= TASK DETAILS =
In how many lines of the records does the word "computer" appear? Reply with the number and nothing else.

= AVAILABLE DATA =
--- START ---
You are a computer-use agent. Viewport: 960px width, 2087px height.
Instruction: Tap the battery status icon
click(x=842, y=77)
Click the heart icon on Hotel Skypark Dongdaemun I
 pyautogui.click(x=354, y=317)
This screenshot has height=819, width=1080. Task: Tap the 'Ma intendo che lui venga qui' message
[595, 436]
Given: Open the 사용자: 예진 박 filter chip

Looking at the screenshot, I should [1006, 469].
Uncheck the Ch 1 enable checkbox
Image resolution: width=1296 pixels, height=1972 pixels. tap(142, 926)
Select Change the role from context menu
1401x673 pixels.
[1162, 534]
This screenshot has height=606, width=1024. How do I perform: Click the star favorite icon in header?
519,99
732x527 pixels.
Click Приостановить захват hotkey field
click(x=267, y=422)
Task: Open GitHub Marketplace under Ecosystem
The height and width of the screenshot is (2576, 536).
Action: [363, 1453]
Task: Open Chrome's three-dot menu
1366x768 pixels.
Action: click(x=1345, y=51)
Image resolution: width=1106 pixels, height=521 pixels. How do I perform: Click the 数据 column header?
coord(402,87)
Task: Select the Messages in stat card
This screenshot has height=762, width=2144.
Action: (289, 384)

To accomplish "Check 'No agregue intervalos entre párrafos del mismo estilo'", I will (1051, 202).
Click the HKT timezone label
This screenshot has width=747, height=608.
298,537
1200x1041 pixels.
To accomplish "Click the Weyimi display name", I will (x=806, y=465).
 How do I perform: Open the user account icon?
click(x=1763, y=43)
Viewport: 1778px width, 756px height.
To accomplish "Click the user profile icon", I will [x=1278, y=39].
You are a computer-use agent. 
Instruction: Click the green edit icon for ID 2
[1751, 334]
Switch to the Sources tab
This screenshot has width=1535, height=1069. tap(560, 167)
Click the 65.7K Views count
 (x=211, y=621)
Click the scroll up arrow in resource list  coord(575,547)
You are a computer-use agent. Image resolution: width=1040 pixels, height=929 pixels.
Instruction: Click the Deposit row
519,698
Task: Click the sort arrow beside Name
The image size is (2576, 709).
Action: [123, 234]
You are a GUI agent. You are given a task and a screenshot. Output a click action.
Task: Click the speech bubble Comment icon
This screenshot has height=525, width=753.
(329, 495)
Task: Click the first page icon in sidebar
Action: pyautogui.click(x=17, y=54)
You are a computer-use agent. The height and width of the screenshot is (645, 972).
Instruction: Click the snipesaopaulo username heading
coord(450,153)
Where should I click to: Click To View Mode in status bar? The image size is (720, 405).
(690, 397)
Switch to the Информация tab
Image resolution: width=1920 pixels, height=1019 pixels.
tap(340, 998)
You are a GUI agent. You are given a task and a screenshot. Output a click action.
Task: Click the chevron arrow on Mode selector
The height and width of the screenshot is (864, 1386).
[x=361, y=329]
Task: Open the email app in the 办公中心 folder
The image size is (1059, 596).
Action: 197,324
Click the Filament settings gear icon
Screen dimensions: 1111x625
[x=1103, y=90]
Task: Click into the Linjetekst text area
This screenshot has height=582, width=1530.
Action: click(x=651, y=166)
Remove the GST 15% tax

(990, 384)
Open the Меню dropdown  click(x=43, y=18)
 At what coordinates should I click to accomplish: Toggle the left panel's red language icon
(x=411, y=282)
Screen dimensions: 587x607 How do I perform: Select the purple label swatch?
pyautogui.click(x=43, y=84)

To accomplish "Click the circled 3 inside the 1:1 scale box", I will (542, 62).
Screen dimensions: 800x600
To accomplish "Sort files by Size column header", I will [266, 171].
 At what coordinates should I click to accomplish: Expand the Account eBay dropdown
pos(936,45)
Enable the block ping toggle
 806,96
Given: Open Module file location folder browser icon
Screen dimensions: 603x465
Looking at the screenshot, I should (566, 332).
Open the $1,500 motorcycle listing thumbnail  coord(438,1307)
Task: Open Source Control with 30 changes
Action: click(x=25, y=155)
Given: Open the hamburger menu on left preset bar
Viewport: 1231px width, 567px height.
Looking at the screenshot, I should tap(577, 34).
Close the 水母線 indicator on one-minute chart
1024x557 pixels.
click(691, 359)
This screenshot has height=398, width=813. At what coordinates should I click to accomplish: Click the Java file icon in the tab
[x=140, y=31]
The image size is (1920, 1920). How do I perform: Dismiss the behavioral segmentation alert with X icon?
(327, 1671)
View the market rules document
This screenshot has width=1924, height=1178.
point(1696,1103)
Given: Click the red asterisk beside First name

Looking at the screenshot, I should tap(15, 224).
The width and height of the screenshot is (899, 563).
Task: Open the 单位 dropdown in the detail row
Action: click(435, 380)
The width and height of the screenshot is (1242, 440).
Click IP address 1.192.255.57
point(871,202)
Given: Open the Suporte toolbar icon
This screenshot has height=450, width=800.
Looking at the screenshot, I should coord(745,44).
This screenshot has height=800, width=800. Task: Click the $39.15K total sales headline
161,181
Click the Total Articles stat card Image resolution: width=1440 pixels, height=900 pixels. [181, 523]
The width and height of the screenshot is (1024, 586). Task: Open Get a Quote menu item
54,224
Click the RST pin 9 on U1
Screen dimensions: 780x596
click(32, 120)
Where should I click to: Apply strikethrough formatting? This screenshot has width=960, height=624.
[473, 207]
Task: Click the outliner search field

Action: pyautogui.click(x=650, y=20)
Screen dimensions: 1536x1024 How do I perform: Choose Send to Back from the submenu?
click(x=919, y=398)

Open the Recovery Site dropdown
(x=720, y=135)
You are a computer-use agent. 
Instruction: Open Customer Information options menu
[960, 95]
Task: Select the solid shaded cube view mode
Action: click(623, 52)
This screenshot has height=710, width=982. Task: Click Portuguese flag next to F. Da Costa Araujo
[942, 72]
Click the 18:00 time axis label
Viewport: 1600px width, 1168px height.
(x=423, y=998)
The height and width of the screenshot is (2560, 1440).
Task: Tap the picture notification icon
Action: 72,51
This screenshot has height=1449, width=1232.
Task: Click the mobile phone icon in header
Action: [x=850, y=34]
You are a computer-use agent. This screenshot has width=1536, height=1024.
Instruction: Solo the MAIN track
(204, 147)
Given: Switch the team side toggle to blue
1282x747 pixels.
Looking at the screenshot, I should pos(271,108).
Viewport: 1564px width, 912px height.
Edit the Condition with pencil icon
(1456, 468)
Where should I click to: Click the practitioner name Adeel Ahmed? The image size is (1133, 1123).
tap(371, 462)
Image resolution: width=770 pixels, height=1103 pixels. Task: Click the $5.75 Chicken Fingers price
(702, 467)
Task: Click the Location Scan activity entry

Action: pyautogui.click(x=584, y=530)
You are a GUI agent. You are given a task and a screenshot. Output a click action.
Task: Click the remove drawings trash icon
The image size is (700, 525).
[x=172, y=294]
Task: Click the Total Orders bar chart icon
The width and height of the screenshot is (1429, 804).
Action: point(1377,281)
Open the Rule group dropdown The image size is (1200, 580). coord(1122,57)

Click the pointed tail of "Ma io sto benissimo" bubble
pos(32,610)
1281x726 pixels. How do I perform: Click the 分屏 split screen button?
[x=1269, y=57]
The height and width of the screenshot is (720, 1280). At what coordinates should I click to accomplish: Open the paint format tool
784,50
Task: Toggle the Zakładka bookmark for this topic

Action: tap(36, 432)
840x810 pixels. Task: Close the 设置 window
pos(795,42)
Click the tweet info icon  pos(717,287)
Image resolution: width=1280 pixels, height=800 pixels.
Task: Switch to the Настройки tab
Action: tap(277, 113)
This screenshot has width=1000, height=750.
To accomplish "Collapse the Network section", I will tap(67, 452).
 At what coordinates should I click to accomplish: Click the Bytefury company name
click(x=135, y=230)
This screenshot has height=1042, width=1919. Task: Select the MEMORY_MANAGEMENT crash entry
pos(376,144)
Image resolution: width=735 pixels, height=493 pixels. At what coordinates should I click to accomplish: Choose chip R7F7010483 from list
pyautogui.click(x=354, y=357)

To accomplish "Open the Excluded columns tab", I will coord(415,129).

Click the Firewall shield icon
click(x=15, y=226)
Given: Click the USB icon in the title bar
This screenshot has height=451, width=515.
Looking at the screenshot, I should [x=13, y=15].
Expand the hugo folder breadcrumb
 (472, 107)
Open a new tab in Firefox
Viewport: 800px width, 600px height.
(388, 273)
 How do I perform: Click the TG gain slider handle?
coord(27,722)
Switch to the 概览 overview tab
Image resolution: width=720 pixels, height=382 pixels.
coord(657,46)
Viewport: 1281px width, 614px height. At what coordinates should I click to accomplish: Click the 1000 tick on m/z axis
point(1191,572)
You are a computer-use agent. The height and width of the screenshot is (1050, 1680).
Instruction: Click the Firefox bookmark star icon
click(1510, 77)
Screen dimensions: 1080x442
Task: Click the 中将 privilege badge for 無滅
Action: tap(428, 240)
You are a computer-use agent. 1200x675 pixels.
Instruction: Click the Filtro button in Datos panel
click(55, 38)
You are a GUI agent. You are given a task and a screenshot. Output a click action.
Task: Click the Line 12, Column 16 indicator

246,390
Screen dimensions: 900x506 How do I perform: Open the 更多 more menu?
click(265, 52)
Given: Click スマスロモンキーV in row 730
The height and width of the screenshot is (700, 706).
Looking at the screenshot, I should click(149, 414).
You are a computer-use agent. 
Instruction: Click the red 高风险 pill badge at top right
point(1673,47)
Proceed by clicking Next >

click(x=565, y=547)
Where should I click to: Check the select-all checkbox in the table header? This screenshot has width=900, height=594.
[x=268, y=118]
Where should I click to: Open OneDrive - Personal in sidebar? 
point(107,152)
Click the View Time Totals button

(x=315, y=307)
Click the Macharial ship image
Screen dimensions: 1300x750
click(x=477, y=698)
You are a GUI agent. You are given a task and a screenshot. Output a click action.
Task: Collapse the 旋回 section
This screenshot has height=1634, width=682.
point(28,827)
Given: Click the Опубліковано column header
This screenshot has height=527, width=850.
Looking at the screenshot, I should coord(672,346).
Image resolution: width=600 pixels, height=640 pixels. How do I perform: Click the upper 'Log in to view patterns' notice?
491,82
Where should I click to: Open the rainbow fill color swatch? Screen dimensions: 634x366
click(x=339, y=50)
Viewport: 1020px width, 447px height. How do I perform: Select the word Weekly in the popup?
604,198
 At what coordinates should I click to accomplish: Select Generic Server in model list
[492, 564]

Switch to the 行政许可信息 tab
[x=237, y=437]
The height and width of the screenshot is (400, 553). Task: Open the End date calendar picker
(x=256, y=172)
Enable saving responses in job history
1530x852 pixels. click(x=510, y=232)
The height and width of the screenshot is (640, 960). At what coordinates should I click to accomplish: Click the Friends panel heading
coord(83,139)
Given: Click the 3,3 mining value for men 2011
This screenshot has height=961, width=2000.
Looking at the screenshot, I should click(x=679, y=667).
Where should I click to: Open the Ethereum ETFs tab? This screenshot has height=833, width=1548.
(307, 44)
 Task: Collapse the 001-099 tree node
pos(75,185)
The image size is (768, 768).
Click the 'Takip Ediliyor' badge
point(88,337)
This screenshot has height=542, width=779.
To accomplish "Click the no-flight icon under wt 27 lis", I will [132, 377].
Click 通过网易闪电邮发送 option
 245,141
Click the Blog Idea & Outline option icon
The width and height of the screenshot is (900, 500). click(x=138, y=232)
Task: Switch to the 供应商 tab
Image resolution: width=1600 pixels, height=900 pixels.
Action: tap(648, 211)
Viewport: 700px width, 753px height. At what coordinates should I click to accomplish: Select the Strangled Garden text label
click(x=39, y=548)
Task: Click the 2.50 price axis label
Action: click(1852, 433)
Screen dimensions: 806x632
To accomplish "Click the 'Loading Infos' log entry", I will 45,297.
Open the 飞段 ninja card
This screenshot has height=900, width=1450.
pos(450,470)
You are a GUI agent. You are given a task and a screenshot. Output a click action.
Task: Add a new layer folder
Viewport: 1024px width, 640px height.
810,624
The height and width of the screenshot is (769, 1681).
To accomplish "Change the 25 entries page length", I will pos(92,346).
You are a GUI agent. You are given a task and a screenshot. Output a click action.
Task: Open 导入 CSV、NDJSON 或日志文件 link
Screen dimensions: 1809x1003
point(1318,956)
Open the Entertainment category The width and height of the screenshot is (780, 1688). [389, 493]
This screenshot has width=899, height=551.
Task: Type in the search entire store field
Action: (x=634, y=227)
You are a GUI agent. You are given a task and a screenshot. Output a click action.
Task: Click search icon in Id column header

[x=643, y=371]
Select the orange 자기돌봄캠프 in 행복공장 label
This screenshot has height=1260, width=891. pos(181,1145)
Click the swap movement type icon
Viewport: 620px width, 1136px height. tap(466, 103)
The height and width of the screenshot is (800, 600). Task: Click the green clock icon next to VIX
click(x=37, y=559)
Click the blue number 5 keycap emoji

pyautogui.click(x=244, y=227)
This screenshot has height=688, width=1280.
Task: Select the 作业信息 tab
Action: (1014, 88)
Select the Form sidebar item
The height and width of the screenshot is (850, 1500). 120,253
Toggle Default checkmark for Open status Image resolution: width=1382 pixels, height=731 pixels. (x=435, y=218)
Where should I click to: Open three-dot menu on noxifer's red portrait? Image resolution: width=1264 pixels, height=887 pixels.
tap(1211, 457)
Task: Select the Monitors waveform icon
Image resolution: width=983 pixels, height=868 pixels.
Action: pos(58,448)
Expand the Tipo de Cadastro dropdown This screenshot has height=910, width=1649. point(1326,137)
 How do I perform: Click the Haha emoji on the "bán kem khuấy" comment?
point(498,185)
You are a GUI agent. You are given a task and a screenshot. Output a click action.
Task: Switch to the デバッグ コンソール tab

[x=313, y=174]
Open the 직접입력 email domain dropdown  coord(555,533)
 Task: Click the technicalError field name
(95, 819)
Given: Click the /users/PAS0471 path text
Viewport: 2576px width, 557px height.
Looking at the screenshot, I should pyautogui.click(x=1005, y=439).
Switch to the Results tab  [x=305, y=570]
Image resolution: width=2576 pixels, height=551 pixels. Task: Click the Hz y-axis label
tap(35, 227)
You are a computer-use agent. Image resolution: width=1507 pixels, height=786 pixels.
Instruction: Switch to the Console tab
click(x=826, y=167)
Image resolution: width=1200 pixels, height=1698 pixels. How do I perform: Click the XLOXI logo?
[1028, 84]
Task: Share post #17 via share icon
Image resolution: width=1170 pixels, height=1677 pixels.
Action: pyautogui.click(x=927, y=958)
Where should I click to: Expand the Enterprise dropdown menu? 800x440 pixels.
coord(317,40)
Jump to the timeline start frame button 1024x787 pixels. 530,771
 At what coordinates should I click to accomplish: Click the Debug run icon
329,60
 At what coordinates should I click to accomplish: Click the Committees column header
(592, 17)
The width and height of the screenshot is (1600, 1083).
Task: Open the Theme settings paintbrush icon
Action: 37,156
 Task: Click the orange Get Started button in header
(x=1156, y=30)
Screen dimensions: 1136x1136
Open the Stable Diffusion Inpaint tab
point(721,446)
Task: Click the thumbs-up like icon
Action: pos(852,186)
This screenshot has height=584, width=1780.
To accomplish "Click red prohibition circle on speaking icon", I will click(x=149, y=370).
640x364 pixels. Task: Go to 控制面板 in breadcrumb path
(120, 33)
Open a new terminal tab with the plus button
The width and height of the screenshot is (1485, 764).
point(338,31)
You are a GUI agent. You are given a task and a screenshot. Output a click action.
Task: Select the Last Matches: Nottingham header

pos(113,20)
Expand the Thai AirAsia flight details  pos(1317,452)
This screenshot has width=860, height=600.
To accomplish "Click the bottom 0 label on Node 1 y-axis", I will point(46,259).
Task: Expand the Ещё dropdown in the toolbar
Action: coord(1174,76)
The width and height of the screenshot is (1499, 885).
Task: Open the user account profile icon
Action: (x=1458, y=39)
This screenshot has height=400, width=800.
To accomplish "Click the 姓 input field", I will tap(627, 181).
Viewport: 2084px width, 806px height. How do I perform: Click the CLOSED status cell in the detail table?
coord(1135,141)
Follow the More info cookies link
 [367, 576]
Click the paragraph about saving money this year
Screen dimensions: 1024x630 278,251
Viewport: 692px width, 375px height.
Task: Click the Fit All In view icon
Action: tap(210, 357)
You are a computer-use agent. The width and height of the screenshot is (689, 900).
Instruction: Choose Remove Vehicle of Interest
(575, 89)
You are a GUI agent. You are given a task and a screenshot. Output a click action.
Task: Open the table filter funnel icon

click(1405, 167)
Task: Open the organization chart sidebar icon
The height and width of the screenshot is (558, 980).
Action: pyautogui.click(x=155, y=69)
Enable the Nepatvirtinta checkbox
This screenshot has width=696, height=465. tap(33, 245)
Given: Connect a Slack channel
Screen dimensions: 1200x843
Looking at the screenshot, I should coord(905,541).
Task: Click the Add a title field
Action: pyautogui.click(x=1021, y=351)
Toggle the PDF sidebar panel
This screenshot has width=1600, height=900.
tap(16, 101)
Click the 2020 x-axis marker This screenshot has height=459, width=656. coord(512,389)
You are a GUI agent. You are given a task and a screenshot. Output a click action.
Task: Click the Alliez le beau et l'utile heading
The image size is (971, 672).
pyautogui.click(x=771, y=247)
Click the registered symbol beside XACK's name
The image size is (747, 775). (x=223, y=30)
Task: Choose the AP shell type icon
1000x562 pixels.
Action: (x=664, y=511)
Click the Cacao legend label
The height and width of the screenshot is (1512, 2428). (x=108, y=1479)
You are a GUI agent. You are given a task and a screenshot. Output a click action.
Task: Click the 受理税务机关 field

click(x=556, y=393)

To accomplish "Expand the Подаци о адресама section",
--- END ---
= OUTPUT OF THE TASK =
11